Sepuluh tahun lalu, Ermey harus berhadapan dengan vonis kanker dan menjalani terapi di Singapura. Dia bisa bertahan dan bangkit berkat dukungan keluarga dan tim Dapur Cokelat.
Menurut Asteria, hal yang penting dalam penulisan buku ini adalah menyajikan cerita yang tidak menggurui serta menggambarkan Ermey secara apa adanya, sosok inspiratif yang ulet dan penuh mimpi.
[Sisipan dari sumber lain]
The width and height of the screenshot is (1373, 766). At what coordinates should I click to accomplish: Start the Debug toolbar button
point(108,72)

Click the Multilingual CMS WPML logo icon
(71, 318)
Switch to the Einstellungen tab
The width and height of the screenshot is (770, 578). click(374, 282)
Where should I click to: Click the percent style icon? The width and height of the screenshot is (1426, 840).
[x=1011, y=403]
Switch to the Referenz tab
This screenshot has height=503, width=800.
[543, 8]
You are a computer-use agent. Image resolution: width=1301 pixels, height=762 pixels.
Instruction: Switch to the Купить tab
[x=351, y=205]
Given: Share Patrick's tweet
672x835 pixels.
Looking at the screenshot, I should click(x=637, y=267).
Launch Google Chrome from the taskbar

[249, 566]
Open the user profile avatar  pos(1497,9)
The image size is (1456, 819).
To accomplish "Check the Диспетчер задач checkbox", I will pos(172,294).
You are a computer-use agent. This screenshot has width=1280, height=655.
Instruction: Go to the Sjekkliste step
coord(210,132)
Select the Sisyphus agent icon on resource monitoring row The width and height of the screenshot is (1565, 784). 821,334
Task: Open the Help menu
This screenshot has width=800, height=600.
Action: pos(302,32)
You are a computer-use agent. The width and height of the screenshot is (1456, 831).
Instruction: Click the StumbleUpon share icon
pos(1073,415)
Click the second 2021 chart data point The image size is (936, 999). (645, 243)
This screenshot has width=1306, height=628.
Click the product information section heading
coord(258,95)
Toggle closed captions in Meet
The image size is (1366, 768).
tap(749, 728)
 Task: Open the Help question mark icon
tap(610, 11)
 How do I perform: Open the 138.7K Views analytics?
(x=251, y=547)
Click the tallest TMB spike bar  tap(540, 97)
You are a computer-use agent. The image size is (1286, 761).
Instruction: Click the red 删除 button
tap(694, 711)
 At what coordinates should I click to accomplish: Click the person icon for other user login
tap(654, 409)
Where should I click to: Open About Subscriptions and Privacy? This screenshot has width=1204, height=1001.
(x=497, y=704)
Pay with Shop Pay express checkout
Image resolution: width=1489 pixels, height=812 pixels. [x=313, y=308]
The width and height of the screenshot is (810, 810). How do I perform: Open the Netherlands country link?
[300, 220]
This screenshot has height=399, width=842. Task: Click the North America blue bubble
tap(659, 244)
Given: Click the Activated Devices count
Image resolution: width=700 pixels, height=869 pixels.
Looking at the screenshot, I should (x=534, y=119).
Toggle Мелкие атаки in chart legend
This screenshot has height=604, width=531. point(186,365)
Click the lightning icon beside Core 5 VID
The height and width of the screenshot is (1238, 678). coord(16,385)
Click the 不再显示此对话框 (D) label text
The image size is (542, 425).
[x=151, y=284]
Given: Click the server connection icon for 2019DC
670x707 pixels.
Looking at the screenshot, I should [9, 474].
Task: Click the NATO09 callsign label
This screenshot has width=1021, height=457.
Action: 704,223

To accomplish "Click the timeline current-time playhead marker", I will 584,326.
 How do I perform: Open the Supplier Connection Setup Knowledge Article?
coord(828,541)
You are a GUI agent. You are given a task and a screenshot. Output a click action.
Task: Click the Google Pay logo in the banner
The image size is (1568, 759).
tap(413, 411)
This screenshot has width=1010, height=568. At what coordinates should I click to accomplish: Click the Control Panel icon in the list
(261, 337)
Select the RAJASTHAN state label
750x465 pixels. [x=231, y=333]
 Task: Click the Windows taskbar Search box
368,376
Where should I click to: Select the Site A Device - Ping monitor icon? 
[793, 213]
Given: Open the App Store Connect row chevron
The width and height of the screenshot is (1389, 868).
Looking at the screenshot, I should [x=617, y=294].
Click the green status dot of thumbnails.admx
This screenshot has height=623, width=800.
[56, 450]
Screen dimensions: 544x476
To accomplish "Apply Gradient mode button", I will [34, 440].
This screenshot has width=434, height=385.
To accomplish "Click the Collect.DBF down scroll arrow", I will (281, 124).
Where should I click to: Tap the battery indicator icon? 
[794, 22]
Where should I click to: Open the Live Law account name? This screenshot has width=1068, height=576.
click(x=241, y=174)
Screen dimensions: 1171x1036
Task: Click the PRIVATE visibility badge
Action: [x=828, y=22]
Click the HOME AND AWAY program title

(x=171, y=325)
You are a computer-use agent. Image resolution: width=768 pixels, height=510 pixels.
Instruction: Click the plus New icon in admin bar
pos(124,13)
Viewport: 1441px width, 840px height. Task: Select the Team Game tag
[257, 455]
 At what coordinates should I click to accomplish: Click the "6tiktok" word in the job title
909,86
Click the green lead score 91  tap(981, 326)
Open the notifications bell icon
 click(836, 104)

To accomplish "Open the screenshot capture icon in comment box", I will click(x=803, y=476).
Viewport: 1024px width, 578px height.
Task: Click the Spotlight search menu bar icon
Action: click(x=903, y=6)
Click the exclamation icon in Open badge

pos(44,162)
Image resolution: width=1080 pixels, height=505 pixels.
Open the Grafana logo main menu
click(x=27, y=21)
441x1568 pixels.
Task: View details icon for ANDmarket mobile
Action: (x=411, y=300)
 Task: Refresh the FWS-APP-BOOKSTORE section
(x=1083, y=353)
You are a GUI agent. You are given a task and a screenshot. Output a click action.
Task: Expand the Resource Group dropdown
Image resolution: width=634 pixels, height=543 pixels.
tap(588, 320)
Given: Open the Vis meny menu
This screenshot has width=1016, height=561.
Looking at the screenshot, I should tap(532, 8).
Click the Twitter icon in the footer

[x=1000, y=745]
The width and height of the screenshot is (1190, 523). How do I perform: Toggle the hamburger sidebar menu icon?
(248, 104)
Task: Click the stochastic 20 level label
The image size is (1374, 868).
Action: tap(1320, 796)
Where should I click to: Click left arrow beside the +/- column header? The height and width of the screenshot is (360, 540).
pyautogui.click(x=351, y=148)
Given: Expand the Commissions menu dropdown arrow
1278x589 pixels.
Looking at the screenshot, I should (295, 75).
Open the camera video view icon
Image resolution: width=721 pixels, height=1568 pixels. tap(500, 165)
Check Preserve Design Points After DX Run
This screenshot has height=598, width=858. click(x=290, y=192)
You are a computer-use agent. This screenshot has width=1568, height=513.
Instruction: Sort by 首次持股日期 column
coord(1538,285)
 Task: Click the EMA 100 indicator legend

Ermey masih punya impian yang belum terwujud, membangun Sekolah Dapur Cokelat untuk masyarakat tidak mampu agar mereka punya modal dalam bekerja di usaha kuliner. Dia bercita-cita bisa memberi ilmu pembuatan kue dan cokelat tanpa memungut biaya kepada mereka yang putus sekolah dan ingin membuka usaha kuliner.
"Biar orang-orang bisa bekerja secara mandiri," kata Ermey.
Pakar kuliner William Wongso memuji perjuangan Dapur Cokelat yang terus berinovasi selama dua puluh tahun. William mengatakan, cara memasarkan cokelat dulu dan sekarang jauh berbeda.
"Sekarang cokelat variannya luas sekali, di Indonesia mereknya banyak dan Dapur Cokelat masih bisa eksis," puji William.
Konsistensi menjaga kualitas dan kepercayaan diri dari Ermey disebut William sebagai faktor yang membuat jenama ini bisa terus bertahan. Begitu juga kemampuan untuk mengikuti zaman dan jeli membaca pasar.